Torque-driven phase separation of self-propelled particles has been discovered

Science


Microscope image of active matter
Active matter: this microscope image shows part of a cluster of self-propelled particles, colour-coded according to their distance from the centre. (Courtesy: Jie Zhang, Ricard Alert, Jing Yan, Ned S Wingreen and Steve Granick)

A new kind of phase separation that occurs when self-propelled particles are subject to torque has been discovered by researchers in South Korea and the US. Steve Granick and his team at the Ulsan National Institute of Science and Technology have pioneered the use of synthetic “Janus” nanoparticles to study the phase behaviour of nonequilibrium systems. Teaming up with theorists at Princeton University, they show in a paper published in Nature Physics, that the phase separation of these particles is driven by orientational ordering, making it distinct from other nonequilibrium systems.

Systems of self-propelled – or “active” – particles have a unique phase behaviour because they exist out of equilibrium. Perhaps the most intriguing of these behaviours is that active particles can phase separate into a liquid and gas phase even if the particles repel each other, in a phenomenon called motility induced phase separation (MIPS). As Granick describes, “It’s like if cars steered toward crowded areas and made the crowd even bigger without attracting each other”. Active matter research was transformed by the discovery of MIPS, but Granick’s team have found that it is not the only way for active particles to phase separate.

LISTED ENTRIES:

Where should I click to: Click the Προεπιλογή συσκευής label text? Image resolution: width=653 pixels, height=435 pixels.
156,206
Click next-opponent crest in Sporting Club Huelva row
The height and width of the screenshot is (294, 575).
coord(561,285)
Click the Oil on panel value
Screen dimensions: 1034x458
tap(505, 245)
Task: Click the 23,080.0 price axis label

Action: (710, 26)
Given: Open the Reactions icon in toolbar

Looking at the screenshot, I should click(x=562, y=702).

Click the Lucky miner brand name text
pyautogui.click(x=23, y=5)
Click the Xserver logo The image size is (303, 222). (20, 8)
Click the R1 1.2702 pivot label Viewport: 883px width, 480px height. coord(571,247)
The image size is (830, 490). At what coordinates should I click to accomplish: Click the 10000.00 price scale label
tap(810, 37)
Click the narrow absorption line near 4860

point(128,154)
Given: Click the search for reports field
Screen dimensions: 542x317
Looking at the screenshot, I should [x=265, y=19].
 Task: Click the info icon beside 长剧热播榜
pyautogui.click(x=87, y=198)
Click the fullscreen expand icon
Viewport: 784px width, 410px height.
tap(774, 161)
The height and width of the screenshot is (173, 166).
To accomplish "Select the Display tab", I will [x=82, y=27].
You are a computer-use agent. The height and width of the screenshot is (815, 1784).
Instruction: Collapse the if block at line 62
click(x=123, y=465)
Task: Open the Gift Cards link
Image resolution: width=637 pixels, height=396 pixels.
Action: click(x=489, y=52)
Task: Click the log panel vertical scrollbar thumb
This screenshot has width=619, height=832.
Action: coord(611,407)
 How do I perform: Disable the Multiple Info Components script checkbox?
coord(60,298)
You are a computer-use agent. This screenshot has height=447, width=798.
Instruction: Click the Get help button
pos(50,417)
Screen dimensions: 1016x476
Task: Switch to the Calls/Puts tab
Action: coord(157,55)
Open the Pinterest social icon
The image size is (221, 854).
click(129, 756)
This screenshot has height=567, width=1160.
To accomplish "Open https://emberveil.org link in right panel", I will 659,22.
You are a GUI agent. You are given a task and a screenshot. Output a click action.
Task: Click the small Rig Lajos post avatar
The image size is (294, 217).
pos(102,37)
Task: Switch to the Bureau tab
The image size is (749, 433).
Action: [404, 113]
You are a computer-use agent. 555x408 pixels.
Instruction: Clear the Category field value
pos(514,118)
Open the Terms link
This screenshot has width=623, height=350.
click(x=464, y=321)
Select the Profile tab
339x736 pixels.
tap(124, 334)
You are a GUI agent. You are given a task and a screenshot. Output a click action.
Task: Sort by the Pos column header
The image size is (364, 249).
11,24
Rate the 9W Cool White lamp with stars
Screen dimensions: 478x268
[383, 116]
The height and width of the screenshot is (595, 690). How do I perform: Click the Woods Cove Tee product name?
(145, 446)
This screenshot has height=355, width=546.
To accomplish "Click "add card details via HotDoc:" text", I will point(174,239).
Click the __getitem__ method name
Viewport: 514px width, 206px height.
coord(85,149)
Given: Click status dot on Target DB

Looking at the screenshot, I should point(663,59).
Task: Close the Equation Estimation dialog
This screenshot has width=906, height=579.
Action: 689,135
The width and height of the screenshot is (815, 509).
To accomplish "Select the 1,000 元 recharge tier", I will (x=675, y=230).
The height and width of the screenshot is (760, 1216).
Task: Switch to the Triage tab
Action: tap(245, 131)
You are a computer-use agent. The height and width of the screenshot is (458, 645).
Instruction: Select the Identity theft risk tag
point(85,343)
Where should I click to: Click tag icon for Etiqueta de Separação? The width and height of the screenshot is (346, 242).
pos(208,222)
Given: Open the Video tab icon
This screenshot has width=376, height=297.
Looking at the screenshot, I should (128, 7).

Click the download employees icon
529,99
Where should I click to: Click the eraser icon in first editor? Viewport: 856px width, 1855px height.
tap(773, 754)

EXERCISE DIRECTIONS: Continue the article on torque-driven phase separation of self-propelled particles, starting right after its final sentence.

RESULT OF THIS TASK:
Janus particles: a model non equilibrium system

The team in Korea has spent years studying active matter using Janus particles in a liquid solvent. These are silica spheres a few microns in size with a metal coating on one hemisphere. In an alternating electric field, the two hemispheres polarize, inducing ionic flows in the solvent which, because they are unbalanced, propel the particle forwards.

They found that systems of Janus particles do indeed phase separate, but the underlying mechanism is not MIPS. Particles undergoing MIPS become jammed into position in the liquid phase, whereas the system they observed was dynamic, with particles moving quickly between the gas and liquid.

“Active chains” hold key to phase separation

Janus particle researchers

A clue to the origin of this novel behaviour is the presence of transient chains of Janus particles. This indicates that phase separation is driven by torque, and the researchers believe that the same mechanism that propels the particles is also behind this orientational ordering.

When the electric field is turned on, the two hemispheres of the Janus particles polarize, which induces two off-centre dipoles in the particles. The dipoles are repulsive, but if one particle is surrounded by others, the overall torque interaction favours dipole alignment along the direction of motion.

The researchers developed a model of the system that incorporates this torque and they found that it causes the particles to orient in the direction of the density gradient, which leads to phase separation.

This is distinct to MIPS, which happens because for a group of moving particles, it is more likely to find one particle in front of another particle, rather than behind it. This asymmetry causes the particles to slow down and cluster. As Ricard Alert, who developed the theory at Princeton University says, “This finding brings a new idea into the field, showing that not only forces but also torques can produce condensation and liquid-gas phase separation”.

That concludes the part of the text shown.